*PROBLEM TO SOLVE*:
State how many lines of the records contain the string "computer", and give no other information.

________________________

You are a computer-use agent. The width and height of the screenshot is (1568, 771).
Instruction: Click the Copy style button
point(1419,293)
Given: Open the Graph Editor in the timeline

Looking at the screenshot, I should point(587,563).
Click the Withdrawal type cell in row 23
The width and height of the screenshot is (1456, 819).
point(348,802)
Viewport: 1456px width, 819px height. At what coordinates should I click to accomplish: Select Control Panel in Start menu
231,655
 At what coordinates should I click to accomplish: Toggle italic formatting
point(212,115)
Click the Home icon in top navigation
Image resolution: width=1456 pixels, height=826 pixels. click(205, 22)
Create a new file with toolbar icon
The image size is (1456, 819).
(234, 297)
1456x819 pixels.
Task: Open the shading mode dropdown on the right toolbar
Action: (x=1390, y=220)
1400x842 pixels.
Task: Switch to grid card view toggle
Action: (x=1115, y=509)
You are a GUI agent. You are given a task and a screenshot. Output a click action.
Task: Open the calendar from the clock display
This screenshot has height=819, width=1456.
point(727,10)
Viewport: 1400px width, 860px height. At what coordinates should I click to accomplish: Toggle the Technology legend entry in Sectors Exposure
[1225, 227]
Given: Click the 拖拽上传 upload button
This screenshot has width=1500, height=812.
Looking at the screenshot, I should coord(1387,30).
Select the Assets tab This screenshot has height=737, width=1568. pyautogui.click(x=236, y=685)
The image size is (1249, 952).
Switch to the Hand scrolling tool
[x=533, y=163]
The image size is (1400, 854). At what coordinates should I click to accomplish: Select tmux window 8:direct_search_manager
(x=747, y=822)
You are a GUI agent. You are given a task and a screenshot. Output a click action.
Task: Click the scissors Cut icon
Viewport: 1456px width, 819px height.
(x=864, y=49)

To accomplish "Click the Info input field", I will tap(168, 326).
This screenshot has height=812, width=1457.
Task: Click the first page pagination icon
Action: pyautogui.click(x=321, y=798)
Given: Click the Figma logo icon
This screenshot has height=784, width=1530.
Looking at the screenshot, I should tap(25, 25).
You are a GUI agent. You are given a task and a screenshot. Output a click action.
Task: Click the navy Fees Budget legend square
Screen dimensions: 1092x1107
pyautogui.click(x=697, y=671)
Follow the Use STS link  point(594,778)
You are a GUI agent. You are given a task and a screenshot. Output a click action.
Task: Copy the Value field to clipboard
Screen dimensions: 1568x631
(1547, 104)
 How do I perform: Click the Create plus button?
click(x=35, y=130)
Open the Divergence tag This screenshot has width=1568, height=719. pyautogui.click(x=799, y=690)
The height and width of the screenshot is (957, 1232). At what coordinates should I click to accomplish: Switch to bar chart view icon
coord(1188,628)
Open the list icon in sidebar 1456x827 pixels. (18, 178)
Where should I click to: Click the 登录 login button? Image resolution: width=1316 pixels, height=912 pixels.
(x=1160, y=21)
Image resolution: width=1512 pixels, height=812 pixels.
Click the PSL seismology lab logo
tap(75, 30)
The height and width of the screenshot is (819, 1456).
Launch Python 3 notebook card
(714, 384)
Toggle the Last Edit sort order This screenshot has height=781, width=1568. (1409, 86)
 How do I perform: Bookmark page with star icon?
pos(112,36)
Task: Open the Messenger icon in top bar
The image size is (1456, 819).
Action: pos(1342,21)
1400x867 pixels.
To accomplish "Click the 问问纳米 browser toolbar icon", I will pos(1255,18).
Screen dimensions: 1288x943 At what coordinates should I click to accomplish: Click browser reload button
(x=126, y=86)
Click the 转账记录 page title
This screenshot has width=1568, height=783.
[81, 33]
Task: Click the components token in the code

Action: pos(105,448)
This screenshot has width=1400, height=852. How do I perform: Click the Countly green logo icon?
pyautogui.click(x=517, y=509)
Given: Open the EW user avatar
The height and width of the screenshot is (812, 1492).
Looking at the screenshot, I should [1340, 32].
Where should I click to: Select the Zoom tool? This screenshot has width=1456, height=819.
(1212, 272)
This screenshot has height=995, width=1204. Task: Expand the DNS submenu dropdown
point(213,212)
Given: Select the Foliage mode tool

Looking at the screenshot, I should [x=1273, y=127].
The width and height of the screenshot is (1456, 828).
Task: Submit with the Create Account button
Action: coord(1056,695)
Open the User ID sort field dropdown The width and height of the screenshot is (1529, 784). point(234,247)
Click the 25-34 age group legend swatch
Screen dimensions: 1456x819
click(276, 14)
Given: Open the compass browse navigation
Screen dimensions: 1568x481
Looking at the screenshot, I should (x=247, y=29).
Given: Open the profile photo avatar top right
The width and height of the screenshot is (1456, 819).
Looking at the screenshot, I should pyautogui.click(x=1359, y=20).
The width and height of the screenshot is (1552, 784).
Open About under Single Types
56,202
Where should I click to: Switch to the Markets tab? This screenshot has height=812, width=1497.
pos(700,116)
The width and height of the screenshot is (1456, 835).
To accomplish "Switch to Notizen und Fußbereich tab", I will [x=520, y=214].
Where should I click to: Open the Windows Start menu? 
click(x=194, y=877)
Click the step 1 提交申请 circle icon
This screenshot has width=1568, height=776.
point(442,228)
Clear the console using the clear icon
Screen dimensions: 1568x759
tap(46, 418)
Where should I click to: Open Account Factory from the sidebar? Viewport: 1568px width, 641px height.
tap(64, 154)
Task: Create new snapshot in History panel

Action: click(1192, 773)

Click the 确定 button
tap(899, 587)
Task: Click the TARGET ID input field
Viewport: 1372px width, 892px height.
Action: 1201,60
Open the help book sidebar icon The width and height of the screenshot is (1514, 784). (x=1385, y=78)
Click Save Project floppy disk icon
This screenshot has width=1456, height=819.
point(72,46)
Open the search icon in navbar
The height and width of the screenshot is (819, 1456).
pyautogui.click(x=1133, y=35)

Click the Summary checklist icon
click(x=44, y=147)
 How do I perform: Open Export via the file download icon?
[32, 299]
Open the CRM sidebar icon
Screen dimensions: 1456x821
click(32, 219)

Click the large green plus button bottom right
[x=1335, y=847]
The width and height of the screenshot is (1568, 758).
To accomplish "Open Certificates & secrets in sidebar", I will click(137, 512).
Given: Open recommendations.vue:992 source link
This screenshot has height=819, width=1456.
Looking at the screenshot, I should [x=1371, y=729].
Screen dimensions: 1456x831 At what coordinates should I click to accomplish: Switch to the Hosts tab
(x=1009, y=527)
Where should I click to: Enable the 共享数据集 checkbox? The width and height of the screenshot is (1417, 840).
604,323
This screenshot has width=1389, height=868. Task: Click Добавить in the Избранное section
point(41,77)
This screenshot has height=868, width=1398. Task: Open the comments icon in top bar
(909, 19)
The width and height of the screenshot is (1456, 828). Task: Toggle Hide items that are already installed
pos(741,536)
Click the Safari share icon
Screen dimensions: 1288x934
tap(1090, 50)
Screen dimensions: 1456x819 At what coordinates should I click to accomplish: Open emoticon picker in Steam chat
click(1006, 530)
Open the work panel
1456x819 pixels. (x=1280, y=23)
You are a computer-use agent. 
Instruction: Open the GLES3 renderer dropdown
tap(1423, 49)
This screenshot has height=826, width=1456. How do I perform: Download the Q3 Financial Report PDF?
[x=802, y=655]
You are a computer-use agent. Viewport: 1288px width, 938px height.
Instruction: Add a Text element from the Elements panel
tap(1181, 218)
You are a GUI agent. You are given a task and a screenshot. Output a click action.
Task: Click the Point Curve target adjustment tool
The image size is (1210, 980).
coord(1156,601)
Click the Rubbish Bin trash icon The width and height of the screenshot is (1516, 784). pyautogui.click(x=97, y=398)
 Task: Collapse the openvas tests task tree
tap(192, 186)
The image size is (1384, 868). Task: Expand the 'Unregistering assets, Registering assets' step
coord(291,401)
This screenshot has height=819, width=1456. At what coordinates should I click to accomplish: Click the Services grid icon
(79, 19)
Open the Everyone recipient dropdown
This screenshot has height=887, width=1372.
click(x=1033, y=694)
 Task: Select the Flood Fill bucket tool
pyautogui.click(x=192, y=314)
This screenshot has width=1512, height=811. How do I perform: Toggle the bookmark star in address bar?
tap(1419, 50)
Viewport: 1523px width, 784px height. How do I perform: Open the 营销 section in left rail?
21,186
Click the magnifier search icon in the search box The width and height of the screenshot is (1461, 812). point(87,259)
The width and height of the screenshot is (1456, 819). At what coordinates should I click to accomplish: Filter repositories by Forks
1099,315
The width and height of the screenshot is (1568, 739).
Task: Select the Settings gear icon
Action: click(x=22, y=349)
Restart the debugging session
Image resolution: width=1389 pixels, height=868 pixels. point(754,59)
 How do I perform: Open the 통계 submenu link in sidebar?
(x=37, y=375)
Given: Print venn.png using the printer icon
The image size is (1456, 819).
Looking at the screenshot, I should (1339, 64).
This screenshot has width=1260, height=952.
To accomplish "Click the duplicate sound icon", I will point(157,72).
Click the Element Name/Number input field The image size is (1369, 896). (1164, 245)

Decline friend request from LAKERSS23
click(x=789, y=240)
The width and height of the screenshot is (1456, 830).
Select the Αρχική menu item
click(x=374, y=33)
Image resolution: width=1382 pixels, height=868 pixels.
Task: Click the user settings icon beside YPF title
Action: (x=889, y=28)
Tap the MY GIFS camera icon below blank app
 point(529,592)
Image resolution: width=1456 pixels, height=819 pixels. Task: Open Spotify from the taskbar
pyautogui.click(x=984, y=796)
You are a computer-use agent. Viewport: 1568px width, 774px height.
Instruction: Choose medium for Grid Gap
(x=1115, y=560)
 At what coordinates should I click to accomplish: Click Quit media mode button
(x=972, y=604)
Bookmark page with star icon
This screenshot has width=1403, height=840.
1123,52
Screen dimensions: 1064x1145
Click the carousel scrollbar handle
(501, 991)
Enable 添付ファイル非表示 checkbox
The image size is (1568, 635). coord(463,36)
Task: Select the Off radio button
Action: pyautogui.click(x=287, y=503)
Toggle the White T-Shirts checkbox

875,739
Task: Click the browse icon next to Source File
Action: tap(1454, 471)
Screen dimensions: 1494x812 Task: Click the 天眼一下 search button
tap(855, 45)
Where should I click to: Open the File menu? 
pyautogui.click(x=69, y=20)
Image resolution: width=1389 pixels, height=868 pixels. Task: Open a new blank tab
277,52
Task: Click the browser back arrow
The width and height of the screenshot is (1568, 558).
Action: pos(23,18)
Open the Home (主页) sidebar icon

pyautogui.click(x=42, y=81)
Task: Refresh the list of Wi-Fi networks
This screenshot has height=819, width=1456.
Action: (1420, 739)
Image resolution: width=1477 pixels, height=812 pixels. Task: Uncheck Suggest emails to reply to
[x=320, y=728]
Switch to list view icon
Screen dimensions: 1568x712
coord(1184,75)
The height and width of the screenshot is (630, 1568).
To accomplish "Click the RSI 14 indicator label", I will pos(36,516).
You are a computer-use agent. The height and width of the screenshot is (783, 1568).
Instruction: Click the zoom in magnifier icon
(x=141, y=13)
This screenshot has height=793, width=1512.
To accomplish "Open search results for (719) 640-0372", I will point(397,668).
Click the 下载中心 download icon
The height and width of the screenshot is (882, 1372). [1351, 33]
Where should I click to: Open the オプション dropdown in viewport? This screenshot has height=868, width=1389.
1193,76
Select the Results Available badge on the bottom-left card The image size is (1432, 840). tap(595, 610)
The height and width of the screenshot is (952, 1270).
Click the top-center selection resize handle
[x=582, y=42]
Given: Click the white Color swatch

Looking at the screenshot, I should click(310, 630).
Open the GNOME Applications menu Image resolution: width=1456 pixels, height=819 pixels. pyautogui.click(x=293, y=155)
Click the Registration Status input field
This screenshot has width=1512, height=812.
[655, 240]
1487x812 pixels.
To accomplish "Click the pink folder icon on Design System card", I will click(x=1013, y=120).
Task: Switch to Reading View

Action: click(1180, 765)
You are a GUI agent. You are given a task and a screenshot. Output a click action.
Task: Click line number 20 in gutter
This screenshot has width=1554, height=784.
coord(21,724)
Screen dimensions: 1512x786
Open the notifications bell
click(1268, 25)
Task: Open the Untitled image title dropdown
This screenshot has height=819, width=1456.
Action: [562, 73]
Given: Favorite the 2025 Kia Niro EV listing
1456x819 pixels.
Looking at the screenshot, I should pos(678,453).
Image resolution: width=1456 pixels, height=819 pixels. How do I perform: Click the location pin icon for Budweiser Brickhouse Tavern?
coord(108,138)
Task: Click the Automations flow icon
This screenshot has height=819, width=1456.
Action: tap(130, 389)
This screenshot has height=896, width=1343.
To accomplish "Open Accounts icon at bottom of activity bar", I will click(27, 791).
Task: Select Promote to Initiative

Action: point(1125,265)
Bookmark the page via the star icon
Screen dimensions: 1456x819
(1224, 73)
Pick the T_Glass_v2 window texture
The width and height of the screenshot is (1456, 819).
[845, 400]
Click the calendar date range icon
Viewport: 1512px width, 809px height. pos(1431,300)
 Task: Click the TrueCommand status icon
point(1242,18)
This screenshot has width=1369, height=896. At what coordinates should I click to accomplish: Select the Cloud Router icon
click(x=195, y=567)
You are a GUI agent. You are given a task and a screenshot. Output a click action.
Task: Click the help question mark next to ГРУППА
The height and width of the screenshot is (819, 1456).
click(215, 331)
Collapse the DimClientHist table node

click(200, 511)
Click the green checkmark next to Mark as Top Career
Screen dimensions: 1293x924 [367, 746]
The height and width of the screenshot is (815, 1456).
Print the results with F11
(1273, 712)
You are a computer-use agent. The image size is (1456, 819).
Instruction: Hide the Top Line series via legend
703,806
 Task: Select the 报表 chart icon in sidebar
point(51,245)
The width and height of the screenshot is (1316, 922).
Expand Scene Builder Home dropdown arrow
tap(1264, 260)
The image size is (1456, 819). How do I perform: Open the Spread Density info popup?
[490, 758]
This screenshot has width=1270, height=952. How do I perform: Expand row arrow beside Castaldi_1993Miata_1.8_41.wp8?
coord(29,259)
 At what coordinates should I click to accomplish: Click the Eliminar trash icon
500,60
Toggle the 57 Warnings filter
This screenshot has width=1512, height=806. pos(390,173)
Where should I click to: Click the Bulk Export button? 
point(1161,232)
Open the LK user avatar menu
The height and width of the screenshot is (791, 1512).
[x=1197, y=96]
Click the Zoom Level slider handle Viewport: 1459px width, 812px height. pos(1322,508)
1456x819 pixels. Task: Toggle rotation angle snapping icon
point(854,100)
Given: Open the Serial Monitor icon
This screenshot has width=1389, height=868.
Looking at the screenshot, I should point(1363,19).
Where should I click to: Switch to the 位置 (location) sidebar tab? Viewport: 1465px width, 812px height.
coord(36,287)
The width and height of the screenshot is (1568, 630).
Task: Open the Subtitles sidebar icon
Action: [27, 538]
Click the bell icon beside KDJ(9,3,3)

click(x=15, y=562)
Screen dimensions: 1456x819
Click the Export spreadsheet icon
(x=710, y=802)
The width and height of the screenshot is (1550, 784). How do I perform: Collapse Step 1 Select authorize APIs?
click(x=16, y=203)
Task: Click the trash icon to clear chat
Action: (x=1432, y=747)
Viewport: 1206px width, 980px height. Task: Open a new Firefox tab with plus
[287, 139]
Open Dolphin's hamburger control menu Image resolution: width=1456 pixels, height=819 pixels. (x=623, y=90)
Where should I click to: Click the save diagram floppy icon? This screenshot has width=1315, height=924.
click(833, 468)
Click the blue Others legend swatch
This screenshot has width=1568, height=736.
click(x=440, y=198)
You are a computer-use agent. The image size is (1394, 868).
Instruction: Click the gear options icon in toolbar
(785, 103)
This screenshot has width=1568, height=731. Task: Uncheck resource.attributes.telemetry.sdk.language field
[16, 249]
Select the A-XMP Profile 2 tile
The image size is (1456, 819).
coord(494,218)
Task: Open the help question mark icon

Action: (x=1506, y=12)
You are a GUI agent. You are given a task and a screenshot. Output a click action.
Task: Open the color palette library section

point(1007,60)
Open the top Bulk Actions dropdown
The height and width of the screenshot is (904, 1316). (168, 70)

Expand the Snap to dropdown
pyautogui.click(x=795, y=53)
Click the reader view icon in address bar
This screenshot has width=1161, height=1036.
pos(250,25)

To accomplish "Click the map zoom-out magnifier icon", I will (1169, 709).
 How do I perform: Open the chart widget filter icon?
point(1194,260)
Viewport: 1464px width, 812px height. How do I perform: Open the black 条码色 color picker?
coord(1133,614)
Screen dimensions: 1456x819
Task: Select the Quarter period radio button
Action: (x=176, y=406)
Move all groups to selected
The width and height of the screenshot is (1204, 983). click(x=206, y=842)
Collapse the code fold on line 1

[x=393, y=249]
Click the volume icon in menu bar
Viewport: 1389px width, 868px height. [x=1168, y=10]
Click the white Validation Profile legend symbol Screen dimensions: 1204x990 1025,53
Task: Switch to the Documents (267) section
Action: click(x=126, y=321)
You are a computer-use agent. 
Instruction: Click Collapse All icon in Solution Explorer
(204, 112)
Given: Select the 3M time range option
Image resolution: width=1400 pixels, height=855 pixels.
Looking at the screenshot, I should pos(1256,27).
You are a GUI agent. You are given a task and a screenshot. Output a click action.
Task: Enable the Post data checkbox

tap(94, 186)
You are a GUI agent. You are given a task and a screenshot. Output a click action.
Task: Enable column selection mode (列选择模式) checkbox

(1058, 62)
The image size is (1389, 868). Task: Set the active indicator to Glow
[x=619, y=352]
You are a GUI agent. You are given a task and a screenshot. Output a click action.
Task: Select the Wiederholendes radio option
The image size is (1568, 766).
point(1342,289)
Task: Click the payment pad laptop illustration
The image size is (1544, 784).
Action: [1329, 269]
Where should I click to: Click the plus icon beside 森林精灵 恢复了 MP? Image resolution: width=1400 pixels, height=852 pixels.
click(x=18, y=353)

________________________

*EXERCISE ANSWER*:
8